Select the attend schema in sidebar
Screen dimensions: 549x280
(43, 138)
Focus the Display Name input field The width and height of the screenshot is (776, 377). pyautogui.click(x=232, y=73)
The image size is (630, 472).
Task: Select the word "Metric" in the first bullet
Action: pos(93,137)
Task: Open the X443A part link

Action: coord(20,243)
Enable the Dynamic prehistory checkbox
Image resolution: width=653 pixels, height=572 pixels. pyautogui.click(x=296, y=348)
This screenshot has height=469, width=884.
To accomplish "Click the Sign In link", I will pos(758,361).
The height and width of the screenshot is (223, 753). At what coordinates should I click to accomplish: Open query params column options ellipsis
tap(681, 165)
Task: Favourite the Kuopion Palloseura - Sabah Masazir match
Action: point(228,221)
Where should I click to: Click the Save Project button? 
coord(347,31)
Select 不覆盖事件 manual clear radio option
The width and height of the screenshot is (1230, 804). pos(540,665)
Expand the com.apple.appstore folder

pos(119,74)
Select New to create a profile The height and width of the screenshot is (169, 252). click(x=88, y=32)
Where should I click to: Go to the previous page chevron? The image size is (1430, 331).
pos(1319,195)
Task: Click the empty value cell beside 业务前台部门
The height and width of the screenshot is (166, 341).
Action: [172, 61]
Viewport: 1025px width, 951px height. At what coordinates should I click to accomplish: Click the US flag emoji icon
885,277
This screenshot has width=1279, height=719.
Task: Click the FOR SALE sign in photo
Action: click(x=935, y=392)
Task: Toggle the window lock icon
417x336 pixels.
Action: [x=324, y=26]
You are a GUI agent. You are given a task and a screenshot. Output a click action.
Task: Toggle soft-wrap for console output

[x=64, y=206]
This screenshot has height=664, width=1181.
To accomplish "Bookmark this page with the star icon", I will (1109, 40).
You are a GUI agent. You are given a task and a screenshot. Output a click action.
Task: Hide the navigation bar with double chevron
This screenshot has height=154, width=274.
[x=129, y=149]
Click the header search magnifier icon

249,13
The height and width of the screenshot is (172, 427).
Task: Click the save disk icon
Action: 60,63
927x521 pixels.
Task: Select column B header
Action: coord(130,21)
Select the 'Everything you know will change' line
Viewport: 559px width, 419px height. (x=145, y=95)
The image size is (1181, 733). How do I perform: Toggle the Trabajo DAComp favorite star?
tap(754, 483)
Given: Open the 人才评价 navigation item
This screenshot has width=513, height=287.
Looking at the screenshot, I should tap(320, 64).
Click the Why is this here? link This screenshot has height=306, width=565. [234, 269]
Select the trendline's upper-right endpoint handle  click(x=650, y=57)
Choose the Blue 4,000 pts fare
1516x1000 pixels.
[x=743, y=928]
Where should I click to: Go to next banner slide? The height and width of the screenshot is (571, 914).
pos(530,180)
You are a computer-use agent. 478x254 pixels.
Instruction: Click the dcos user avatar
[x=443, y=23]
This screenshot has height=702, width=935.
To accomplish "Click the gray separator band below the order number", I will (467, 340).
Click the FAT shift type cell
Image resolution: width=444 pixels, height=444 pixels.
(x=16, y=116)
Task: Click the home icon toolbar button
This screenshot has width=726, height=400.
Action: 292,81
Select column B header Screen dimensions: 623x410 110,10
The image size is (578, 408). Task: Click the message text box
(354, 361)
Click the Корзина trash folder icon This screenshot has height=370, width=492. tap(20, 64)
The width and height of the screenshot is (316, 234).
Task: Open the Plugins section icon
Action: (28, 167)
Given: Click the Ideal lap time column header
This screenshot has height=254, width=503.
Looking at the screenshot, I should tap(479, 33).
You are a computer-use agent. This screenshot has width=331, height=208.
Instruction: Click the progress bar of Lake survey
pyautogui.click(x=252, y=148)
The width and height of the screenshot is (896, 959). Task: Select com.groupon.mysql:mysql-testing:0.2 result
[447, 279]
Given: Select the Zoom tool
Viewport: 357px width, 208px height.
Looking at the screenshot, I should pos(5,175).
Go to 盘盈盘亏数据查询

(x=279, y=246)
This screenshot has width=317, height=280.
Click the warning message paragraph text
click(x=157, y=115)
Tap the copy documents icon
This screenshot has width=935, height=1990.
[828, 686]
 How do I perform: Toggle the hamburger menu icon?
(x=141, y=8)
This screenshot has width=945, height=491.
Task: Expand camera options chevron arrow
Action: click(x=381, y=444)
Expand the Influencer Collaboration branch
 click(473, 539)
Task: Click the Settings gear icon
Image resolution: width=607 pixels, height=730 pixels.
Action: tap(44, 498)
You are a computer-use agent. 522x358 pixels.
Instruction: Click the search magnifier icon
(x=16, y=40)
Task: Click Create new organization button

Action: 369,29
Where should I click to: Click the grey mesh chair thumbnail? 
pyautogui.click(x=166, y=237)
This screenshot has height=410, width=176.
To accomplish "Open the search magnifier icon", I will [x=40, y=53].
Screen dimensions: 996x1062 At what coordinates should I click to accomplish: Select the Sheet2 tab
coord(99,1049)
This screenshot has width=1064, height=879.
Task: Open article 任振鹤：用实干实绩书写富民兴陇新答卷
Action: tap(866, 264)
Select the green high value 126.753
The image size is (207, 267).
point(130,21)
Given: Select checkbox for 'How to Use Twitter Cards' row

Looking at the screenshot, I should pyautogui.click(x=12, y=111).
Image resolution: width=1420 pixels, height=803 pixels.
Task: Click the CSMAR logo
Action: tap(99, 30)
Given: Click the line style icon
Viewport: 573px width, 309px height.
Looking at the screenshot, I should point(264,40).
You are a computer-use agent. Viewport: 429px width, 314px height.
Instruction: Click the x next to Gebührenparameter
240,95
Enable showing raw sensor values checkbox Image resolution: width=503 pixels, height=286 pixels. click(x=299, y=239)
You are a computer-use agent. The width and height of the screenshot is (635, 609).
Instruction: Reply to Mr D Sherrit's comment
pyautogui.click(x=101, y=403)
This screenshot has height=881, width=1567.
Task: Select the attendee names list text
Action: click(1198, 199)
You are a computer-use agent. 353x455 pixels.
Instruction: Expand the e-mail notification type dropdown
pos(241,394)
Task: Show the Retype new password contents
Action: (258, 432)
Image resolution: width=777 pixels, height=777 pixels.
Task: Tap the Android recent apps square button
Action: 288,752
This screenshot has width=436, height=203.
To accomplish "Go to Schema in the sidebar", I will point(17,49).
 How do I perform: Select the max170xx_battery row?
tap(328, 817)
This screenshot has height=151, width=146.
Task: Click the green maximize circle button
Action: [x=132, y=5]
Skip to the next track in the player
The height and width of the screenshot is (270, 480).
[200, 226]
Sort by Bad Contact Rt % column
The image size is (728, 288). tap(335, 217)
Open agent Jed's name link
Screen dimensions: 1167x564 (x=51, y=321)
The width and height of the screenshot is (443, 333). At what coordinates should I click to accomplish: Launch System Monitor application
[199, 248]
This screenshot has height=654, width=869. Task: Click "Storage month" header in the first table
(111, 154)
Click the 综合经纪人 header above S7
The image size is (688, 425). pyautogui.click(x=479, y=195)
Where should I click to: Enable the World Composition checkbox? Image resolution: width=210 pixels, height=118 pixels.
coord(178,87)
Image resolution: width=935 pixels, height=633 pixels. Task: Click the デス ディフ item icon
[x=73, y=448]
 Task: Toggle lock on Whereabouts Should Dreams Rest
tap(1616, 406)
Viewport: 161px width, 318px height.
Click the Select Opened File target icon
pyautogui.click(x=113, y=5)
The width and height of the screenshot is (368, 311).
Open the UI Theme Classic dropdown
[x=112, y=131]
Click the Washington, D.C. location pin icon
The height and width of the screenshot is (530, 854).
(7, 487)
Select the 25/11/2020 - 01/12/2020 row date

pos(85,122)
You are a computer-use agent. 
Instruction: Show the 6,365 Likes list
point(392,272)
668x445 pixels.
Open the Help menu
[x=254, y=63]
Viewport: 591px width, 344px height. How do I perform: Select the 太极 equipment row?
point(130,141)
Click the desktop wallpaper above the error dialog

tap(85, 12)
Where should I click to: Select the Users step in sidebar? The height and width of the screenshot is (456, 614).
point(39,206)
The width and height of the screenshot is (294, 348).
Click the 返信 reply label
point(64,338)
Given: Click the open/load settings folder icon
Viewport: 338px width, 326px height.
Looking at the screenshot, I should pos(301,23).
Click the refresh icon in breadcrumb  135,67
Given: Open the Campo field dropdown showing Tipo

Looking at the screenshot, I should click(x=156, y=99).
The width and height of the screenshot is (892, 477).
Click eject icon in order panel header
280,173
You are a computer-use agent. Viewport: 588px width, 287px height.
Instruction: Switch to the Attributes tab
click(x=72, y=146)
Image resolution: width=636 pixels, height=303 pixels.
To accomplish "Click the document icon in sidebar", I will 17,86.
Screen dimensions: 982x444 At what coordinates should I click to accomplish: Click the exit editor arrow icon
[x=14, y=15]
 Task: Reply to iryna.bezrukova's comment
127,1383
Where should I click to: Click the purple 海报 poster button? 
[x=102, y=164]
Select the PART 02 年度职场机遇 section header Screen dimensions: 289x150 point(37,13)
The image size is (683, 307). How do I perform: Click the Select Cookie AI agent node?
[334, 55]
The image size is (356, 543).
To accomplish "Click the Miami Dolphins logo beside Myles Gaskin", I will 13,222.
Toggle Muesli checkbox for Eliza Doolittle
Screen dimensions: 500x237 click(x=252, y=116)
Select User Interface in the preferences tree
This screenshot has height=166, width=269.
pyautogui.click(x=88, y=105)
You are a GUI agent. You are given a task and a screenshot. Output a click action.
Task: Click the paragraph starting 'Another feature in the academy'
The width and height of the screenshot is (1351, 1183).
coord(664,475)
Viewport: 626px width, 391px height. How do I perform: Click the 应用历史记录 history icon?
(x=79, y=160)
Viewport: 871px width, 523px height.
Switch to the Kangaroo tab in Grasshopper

★ ★ ★ ★ ★ ★ ★

WHAT TO DO: Filter the records above and return every line that holds the word "computer".

ANSWER SPACE:
You are a computer-use agent. 478x254 pixels.
You are a computer-use agent. This screenshot has width=331, height=208.
You are a computer-use agent. 522x358 pixels.
You are a computer-use agent. Viewport: 429px width, 314px height.
You are a computer-use agent. The width and height of the screenshot is (635, 609).
You are a computer-use agent. 353x455 pixels.
You are a computer-use agent. 
You are a computer-use agent. Viewport: 588px width, 287px height.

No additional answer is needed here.